What This Looks Like in Practice
Here’s a realistic workflow:
You (at desk): mobilecli aider
You (at desk): "Add rate limiting to the /api/users endpoint"
You (walking away): [puts phone in pocket]
Aider: [reads route files, middleware, tests...]
Aider: [proposes adding rate-limit middleware]
Phone: 🔔 "Aider is waiting for input"
You (on phone): [reviews proposed changes, types "yes"]
Aider: [applies changes, runs tests]
Aider: [tests pass, creates commit]
Phone: 🔔 "Aider session completed"
The total active time you spent: maybe 30 seconds reviewing and approving. The rest was Aider working autonomously while you did something else.
Compared to Other Approaches
tmux + SSH from phone: Works, but mobile SSH clients are painful for reading dense terminal output. No push notifications. You have to manually check. The terminal rendering on a phone screen with a standard SSH client isn’t designed for readability.
Screen sharing / VNC: Heavy, slow, burns battery, requires a VPN or port forwarding. You’re streaming pixels instead of terminal state. Massive overkill for “did Aider ask me something?”
Just check periodically: The most common approach, and the worst.
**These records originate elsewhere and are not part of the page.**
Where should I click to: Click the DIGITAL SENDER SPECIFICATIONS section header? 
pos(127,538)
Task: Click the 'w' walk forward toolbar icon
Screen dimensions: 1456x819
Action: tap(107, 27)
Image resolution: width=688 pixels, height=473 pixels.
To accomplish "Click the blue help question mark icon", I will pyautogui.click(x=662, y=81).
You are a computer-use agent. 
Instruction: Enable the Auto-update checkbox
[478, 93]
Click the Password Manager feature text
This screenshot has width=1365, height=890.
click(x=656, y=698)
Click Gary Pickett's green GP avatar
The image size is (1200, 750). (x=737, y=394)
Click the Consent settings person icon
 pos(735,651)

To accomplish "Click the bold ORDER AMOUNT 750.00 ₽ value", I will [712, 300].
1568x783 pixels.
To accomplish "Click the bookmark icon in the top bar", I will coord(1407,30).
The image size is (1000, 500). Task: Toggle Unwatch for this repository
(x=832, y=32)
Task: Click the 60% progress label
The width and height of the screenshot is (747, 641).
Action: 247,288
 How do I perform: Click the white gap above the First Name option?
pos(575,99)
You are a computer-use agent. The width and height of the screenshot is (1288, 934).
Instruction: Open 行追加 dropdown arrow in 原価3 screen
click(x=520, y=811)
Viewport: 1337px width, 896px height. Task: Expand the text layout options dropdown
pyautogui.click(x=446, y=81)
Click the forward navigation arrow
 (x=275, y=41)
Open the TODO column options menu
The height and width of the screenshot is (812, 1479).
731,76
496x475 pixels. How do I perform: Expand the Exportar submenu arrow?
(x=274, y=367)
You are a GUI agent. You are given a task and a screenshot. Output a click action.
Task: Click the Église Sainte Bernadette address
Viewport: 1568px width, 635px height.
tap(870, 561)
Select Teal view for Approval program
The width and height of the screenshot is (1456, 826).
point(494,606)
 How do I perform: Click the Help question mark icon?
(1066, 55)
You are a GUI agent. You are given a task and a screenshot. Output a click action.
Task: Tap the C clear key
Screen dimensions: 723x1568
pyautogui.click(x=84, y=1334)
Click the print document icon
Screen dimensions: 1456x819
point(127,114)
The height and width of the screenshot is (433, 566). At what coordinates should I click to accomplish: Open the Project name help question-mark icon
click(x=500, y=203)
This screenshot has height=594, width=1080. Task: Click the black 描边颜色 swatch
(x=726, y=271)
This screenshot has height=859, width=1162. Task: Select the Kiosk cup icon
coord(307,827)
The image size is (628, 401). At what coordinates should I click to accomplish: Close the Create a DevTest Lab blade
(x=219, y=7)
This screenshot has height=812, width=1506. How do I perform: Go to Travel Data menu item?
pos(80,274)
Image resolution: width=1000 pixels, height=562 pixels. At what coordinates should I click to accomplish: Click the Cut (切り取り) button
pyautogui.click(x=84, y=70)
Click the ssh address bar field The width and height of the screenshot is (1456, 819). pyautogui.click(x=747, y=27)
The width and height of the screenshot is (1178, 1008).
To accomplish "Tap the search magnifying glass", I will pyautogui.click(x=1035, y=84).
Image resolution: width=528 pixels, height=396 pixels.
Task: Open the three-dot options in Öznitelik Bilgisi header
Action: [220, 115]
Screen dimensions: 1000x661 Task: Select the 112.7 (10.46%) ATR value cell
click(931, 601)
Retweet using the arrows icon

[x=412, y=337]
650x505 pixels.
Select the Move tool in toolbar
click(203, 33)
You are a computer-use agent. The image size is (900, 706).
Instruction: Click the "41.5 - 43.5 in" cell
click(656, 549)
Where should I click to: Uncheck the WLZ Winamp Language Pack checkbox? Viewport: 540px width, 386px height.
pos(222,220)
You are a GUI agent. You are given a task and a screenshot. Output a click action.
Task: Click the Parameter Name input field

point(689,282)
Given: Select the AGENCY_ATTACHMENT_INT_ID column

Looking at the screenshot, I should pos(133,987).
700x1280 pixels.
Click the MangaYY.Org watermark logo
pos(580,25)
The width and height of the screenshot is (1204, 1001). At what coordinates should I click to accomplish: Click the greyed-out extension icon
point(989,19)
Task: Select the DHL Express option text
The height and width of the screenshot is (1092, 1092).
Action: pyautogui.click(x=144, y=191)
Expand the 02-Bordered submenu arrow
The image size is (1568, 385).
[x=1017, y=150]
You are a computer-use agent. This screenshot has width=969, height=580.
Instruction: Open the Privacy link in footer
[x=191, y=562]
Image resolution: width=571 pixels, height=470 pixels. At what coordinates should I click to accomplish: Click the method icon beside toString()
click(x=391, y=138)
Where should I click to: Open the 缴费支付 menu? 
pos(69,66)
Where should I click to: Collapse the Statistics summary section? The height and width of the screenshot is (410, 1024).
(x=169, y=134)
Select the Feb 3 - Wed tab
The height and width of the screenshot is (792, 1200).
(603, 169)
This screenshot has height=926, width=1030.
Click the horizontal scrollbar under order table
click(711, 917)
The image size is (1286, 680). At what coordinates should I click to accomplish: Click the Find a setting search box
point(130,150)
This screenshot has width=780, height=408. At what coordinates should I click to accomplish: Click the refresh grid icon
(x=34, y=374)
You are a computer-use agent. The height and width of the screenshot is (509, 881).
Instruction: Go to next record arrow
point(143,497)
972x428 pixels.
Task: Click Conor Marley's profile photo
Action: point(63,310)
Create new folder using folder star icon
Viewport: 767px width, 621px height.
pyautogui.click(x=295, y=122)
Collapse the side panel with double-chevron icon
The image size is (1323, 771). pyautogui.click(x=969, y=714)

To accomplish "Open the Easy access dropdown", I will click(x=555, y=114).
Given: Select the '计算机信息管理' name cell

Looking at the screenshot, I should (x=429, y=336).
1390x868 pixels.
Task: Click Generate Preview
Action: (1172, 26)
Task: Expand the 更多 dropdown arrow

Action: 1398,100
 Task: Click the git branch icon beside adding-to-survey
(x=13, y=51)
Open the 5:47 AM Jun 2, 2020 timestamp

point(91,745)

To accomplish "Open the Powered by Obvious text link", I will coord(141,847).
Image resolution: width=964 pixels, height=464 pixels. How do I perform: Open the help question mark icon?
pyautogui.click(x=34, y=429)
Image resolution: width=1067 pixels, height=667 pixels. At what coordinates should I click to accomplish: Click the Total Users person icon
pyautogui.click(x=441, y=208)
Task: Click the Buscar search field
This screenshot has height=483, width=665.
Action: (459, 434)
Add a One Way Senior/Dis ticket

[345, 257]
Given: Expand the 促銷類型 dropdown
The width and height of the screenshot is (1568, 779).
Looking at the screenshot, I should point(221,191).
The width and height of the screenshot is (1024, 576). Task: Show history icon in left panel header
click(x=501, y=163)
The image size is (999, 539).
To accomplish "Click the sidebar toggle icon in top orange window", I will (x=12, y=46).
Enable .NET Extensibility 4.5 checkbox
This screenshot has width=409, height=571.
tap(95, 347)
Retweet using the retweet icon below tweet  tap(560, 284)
You either check too often (wasting time) or too rarely (Aider sits idle). Push notifications solve this completely.
Which Aider Workflows Benefit Most
Not every Aider session needs mobile monitoring. Quick one-off edits where you’re at your desk? Just use Aider directly.
Mobile monitoring shines for:
- Large refactors across multiple files where Aider iterates for 20+ minutes
- Test-driven workflows where Aider writes code, runs tests, fixes failures, and repeats
- Multi-model sessions where you’re running Aider with an architect model and want to review its high-level plan before it starts editing
- Overnight or background tasks where you kick off a big change and want to be notified when it’s done or stuck
- Shared workstation setups where you start Aider on a remote dev server and monitor from wherever you are
Technical Notes
MobileCLI captures raw PTY output, which means everything Aider renders — diffs, syntax-highlighted code blocks, progress indicators, token counts — shows up on your phone exactly as it would in your terminal.
The daemon is open source (MIT licensed) and available on GitHub. The iOS app is a Pro product — $20/year or $30 lifetime.
Since MobileCLI wraps the terminal process generically, it automatically works with any Aider version, any model backend, and any Aider configuration. There’s nothing Aider-specific to configure or maintain.
Getting Started
# Install MobileCLI
curl -fsSL https://mobilecli.app/install.sh | bash
# Run Aider through MobileCLI
mobilecli aider
# Scan the QR code with the iOS app
# Done
Three commands. No config files. Your Aider sessions are now on your phone.